Skip site navigation (1) Skip section navigation (2)

Re: mailing list archiver chewing patches

From: Aidan Van Dyk <aidan(at)highrise(dot)ca>
To: Matteo Beccati <php(at)beccati(dot)com>
Cc: Magnus Hagander <magnus(at)hagander(dot)net>,Dimitri Fontaine <dfontaine(at)hi-media(dot)com>,Dave Page <dpage(at)pgadmin(dot)org>, Abhijit Menon-Sen <ams(at)toroid(dot)org>,Alvaro Herrera <alvherre(at)commandprompt(dot)com>,Andrew Dunstan <andrew(at)dunslane(dot)net>,Tim Bunce <Tim(dot)Bunce(at)pobox(dot)com>,pgsql-hackers <pgsql-hackers(at)postgresql(dot)org>
Subject: Re: mailing list archiver chewing patches
Date: 2010-01-12 20:16:47
Message-ID: 20100112201647.GC18076@oak.highrise.ca (view raw or flat)
Thread:
Lists: pgsql-hackerspgsql-www
I'll note that the whole idea of a "email archive" interface might be a
very good "advocacy" project as well.  AOX might not be a perfect fit,
but it could be a good learning experience... Really, all the PG mail
archives need is:

1) A nice normalized DB schema representing mail messages and their
   relations to other message and "recipients" (or "folders")

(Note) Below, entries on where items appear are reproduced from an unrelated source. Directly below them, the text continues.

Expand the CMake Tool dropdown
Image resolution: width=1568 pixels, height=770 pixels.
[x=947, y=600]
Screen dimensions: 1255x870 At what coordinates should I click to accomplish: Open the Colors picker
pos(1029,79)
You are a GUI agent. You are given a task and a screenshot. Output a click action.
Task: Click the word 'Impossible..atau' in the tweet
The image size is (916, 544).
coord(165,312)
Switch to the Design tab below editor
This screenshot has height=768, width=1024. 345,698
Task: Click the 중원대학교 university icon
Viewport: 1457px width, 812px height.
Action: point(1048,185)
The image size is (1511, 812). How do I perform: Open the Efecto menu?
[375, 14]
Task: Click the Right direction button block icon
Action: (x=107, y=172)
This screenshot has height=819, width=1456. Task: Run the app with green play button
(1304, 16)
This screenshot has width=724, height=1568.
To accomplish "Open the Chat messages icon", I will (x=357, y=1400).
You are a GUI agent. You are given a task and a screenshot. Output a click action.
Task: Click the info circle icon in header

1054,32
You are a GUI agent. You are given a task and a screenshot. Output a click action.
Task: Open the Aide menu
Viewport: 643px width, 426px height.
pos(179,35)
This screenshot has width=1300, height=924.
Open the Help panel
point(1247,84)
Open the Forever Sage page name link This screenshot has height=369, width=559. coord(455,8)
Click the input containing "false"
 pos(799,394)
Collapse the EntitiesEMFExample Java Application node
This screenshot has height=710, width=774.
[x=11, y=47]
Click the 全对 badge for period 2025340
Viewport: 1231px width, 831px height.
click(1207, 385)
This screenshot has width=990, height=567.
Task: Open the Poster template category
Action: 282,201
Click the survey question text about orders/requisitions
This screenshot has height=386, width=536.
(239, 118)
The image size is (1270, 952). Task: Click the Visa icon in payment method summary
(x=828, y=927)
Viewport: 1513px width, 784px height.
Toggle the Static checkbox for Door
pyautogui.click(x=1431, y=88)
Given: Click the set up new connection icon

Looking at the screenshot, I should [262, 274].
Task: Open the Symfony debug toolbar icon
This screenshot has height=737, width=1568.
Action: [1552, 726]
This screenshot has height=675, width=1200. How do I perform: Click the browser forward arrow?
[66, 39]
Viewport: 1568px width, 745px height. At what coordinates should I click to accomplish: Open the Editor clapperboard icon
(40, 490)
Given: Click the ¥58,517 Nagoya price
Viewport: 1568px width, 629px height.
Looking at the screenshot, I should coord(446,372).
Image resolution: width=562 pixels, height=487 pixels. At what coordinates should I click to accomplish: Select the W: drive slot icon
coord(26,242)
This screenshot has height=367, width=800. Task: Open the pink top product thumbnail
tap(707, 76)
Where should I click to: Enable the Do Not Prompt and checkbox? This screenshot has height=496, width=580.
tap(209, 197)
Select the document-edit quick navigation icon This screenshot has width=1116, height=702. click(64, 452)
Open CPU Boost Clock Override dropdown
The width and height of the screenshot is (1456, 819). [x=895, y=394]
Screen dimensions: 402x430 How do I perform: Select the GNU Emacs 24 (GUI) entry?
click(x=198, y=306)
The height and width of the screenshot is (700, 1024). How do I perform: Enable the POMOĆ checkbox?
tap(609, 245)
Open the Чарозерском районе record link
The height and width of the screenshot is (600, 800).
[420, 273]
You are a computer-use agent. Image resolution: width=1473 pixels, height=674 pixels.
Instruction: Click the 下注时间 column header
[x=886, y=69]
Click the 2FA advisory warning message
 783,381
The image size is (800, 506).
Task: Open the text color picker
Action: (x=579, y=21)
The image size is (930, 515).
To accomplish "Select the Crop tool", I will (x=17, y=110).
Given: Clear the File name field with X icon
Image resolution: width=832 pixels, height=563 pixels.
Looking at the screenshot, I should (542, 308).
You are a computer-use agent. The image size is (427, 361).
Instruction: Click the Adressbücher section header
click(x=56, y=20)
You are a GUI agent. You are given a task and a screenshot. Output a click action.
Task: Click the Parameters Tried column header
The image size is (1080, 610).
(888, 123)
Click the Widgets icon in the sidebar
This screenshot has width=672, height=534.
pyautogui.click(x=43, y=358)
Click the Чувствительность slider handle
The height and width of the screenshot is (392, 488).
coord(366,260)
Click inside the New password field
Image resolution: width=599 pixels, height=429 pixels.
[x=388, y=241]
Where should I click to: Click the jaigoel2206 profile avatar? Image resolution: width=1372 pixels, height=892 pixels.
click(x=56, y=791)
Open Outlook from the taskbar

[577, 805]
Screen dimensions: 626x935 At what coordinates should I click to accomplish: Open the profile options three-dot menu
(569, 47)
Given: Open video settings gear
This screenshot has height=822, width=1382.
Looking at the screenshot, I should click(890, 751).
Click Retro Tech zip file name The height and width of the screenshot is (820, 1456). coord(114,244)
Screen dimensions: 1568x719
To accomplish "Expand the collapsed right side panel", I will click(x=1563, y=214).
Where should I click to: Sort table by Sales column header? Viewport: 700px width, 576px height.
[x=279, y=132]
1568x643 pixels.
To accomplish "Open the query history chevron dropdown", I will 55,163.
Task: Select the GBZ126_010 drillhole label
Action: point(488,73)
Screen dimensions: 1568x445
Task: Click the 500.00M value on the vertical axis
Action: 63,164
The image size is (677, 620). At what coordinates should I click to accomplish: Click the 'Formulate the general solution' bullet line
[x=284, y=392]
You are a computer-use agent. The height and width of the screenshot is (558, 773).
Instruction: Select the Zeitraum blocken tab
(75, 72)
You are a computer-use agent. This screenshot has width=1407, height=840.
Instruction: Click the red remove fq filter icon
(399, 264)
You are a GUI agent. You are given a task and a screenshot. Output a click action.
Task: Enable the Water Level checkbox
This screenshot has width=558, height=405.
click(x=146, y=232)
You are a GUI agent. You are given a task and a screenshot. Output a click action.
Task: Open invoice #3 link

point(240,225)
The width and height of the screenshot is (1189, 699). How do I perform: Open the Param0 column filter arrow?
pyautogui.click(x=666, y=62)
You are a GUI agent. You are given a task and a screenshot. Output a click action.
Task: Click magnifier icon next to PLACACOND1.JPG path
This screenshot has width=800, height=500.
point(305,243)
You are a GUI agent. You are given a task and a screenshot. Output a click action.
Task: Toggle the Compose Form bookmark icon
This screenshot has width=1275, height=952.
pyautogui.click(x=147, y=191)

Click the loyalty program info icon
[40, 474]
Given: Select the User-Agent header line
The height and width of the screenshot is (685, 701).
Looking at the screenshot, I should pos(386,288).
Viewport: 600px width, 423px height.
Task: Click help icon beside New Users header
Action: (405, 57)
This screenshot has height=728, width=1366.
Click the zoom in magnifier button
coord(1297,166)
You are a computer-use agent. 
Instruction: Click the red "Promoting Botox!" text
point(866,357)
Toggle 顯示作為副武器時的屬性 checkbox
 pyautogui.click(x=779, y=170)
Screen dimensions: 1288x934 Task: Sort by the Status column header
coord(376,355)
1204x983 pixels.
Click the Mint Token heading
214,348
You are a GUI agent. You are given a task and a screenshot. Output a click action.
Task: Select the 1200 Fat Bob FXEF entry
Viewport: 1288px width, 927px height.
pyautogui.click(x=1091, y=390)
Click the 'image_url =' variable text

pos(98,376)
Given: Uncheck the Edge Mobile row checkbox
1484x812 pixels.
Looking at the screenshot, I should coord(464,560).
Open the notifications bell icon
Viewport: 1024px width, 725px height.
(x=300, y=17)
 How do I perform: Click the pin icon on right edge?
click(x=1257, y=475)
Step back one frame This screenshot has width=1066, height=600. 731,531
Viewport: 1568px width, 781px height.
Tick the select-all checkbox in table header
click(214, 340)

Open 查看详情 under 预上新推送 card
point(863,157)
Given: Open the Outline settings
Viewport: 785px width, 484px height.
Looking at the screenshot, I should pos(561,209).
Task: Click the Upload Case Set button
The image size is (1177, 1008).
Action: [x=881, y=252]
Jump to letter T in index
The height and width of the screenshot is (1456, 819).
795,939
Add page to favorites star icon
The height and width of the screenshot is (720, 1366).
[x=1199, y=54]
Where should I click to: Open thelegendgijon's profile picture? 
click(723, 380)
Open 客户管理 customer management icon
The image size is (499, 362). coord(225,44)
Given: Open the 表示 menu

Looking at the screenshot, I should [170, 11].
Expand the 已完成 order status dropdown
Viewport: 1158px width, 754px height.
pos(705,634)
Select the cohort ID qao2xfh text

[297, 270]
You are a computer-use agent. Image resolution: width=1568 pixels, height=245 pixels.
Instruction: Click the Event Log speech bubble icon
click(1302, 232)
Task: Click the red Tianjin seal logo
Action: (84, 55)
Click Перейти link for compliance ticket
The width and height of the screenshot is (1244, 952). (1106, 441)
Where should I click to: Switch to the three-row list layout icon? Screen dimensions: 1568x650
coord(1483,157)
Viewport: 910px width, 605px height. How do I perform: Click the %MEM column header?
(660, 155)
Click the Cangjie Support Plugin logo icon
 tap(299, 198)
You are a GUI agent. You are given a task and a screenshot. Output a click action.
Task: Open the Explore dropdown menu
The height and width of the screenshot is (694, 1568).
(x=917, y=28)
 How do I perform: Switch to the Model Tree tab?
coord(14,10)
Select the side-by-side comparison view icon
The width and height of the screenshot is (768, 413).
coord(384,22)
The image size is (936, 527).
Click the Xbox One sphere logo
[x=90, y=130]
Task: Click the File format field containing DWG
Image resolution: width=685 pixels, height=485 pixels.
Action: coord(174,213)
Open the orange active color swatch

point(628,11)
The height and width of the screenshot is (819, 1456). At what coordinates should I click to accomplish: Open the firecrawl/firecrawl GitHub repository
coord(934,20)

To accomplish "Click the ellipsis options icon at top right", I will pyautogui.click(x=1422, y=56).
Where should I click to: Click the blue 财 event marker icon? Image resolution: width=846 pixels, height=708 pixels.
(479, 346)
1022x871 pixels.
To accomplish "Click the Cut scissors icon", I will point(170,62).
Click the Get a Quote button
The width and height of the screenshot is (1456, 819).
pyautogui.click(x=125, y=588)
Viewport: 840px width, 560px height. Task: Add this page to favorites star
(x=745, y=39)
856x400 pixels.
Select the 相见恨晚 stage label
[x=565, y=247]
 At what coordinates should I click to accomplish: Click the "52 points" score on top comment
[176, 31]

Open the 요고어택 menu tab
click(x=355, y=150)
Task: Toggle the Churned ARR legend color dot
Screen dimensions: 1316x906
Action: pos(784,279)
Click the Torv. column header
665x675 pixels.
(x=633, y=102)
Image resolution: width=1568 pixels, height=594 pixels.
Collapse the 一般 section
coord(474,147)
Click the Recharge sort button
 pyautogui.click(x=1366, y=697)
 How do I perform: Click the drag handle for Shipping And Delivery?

2) A "injector" that can parse an email message, and de-compose it into
   the various parts/tables of the DB schema, and insert it

3) A nice set of SQL queries to return message, parts, threads,
   folders based on $criteria (search, id, folder, etc)

4) A web interface to view the messages/thread/parts #3 returns

The largest part of this is #1, but a good schema would be a very good
candidate to show of some of PG's more powerful features in a way that
"others" could see (like the movie store sample somewhere) , such as:
  1) full text search
  2) text vs bytea handling (thinking of all the mime parts, and encoding,
     etc)
  3) CTEs, ltree, recursion, etc, for threading/searching
  4) Triggers for "materialized views" (for quick threading/folder queries)
  5) expression indexes

a.

* Matteo Beccati <php(at)beccati(dot)com> [100112 14:56]:

> Having played with it, here's my feedback about AOX:
>
> pros:
> - seemed to be working reliably;
> - does most of the dirty job of parsing emails, splitting parts, etc
> - highly normalized schema
> - thread support (partial?)
>
> cons:
> - directly publishing the live email feed might not be desirable
> - queries might end up being a bit complicate for simple tasks
> - might be not easy to add additional processing in the workflow

> If there isn't a fully usable thread hierarchy I was more thinking to  
> ltree, mainly because I've successfully used it in past and I haven't  
> had enough time yet to look at CTEs. But if performance is comparable I  
> don't see a reason why we shouldn't use them.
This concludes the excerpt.